Property Law

What Is a Binder Check in Real Estate?

A binder check shows sellers you're serious — here's how it works, what it costs, and how to keep your deposit safe.

A binder check is a good-faith deposit a homebuyer submits alongside a purchase offer, typically ranging from 1% to 5% of the home’s price. The money goes into an escrow account held by a neutral third party and later gets credited toward your down payment or closing costs if the deal goes through. If it doesn’t, whether you get the money back depends almost entirely on the contingencies written into your purchase agreement.
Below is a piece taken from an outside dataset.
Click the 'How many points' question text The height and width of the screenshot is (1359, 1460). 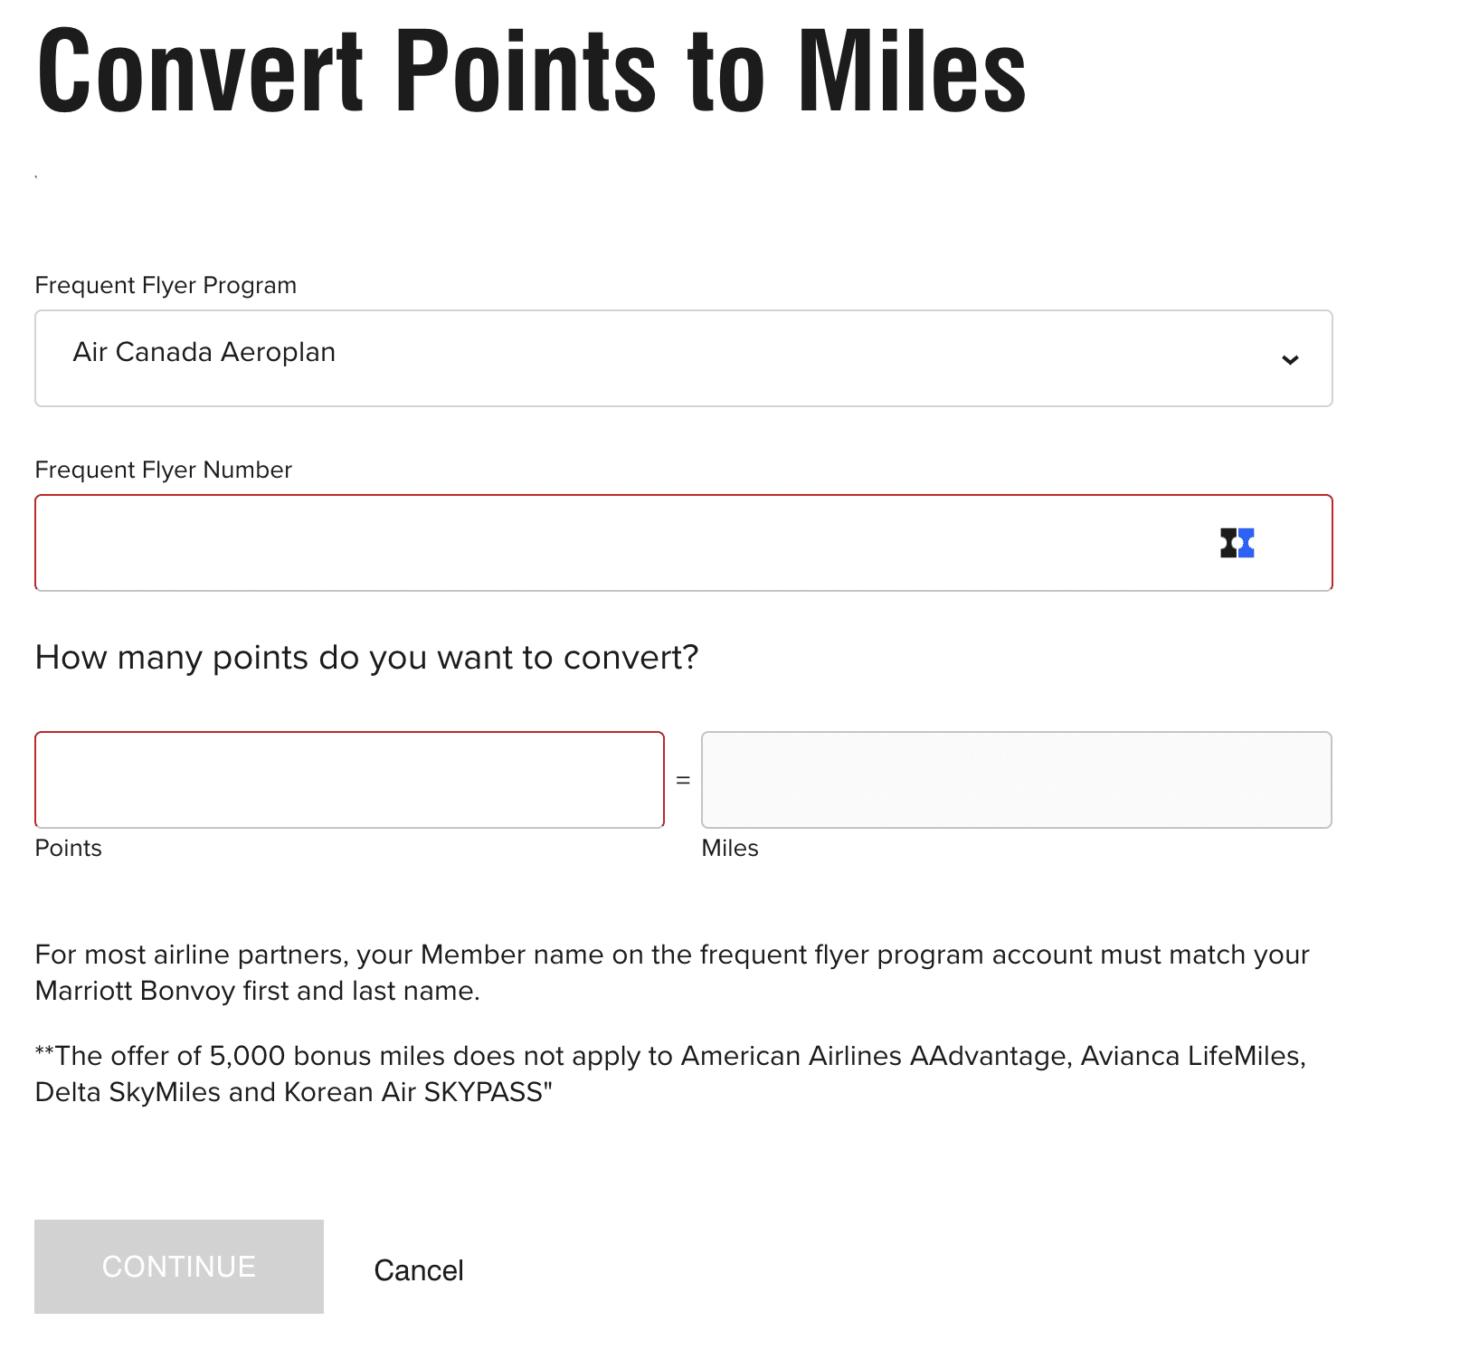[x=366, y=657]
Getting this deposit right matters more than most buyers realize, because mistakes with timing, delivery, or fraud prevention can cost thousands.

What a Binder Check Actually Does

When you find a home you want and submit an offer, the seller needs some proof that you’re not wasting their time. A binder check provides that proof. By putting real money on the line, you’re showing the seller you’re financially prepared and genuinely committed to buying. In return, the seller typically agrees to stop entertaining other offers while both sides work toward a final contract.
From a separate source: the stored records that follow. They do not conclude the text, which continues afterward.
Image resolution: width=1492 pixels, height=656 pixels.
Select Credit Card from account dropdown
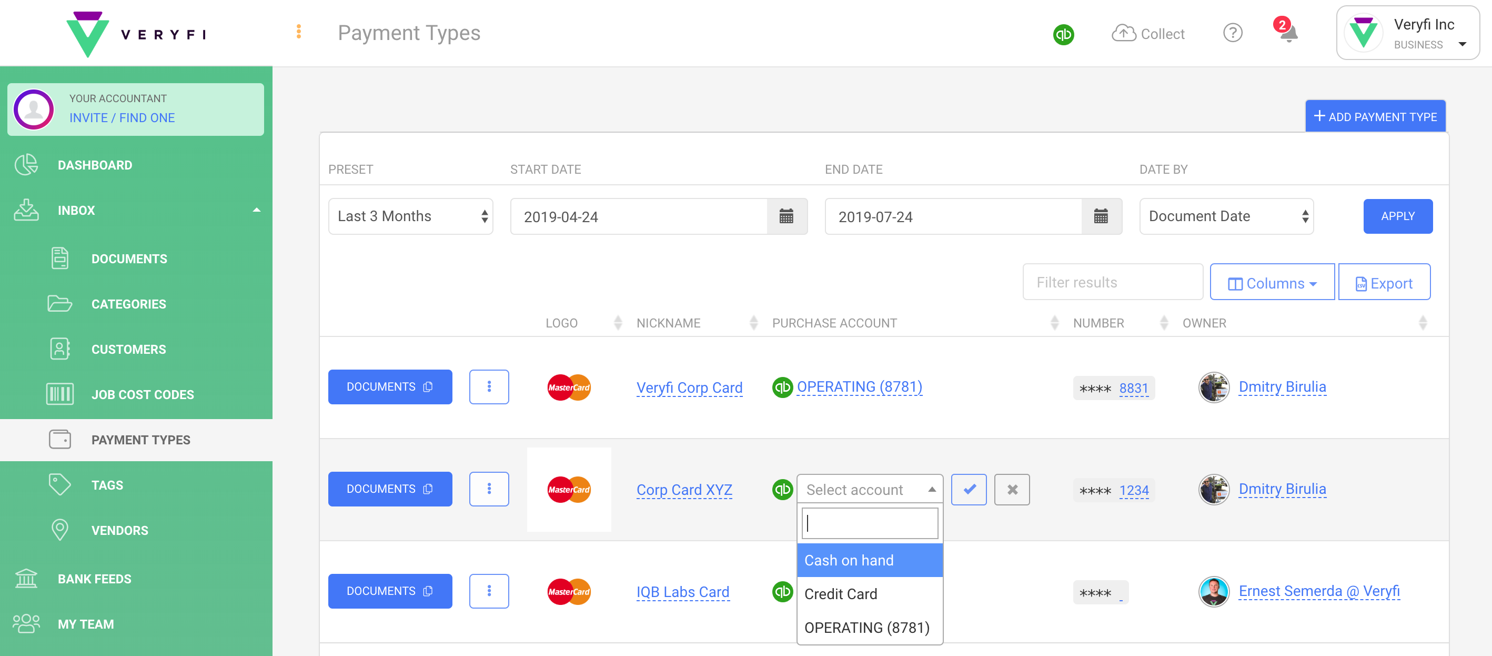click(x=841, y=594)
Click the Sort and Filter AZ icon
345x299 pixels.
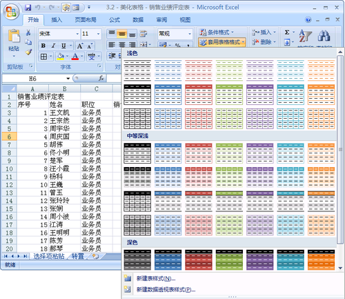click(305, 36)
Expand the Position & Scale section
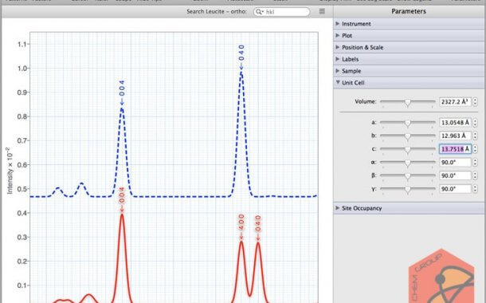This screenshot has width=486, height=303. (410, 47)
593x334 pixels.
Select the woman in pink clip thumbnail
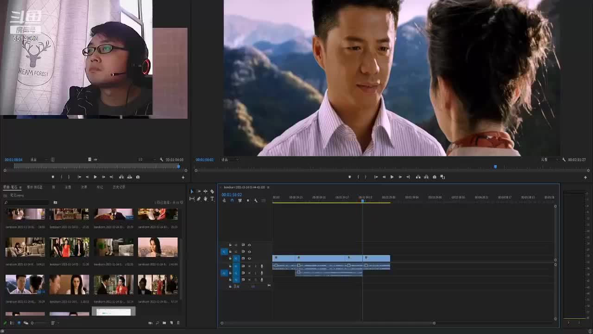[158, 247]
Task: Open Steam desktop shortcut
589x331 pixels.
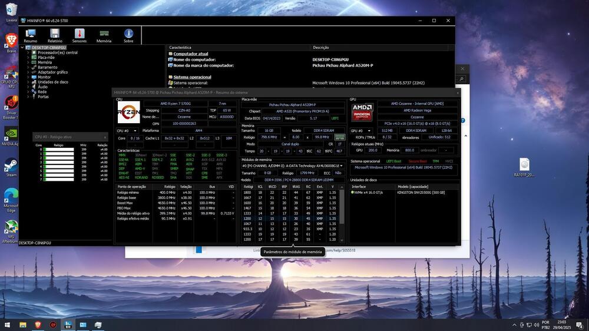Action: tap(11, 167)
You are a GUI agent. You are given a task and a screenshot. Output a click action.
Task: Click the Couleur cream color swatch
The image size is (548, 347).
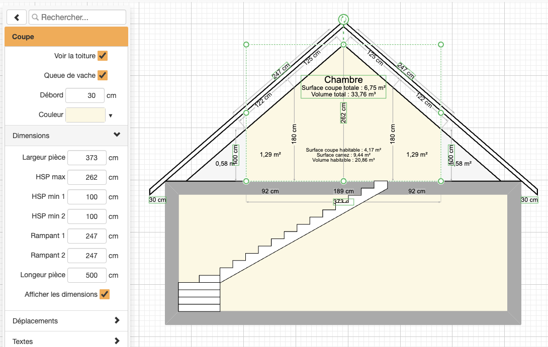click(x=85, y=115)
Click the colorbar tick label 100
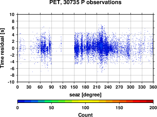This screenshot has width=157, height=117. 85,108
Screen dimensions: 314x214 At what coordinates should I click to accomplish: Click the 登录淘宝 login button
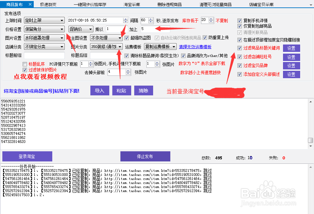pos(27,156)
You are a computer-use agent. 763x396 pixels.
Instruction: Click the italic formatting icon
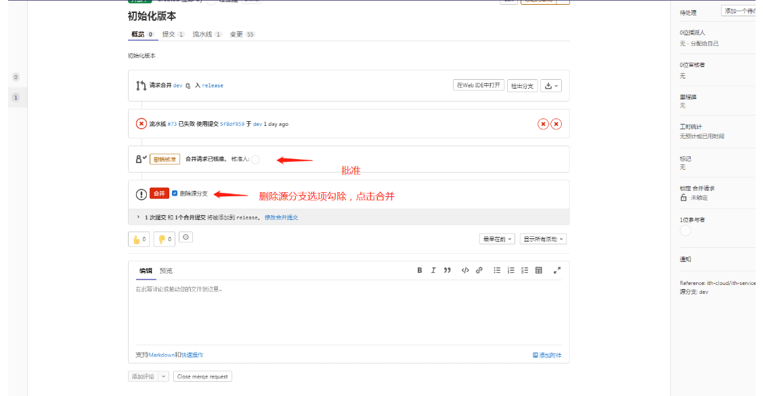[x=433, y=270]
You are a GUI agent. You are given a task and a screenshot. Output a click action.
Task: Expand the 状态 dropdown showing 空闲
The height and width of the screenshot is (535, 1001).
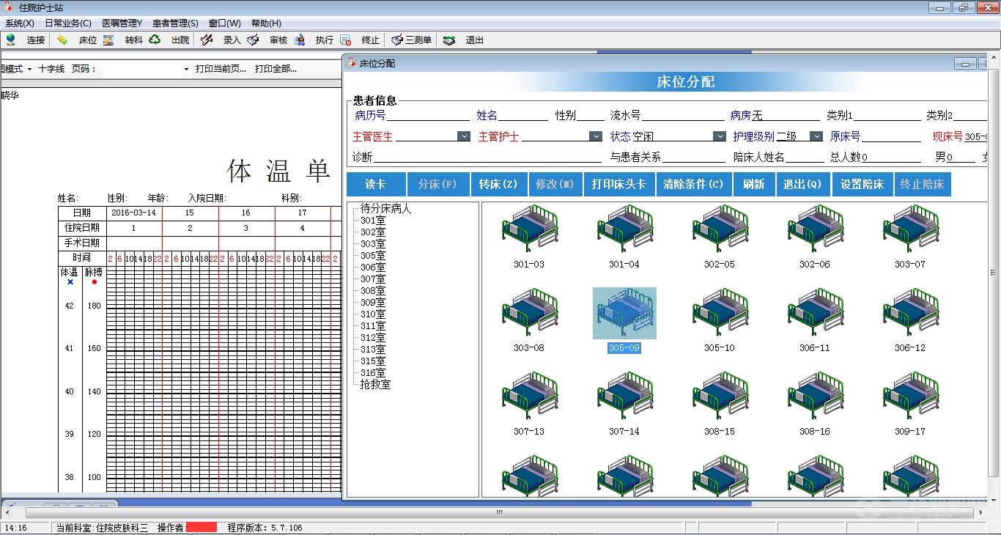(x=719, y=136)
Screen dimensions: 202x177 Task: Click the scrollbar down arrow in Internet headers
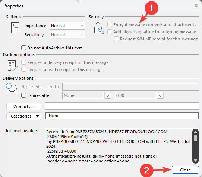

The term “binder check” comes from its connection to a real estate binder, which is a short preliminary agreement that locks in the basic terms of a deal before the full purchase contract is drafted. Think of it as a handshake backed by cash. The binder outlines the price, the property, and the major conditions, while the check gives it financial weight. Not every market uses the term “binder check” — in many areas, the same deposit is simply called earnest money. The function is identical regardless of what your agent calls it.

Binder Deposit vs. Option Fee

Some markets, particularly in the South and Southwest, use a separate payment called an option fee. The distinction matters because the two serve different purposes and have different refund rules. An option fee buys you the right to walk away from the deal during a set window — usually 7 to 14 days — for any reason at all. That fee is typically non-refundable even if you cancel. A binder deposit, by contrast, is refundable under the contingencies spelled out in your contract (financing falling through, a bad inspection, a low appraisal). If you’re in a market that uses both, expect to write two separate checks early in the process.

How Much to Expect

The standard range runs from 1% to 5% of the purchase price, though in highly competitive markets some buyers go higher to strengthen their offer. On a $400,000 home, that means somewhere between $4,000 and $20,000. In a balanced or buyer-friendly market, 1% to 3% is typical. In a hot market where sellers are fielding multiple bids, 4% to 5% signals stronger commitment and can make the difference between winning and losing the house.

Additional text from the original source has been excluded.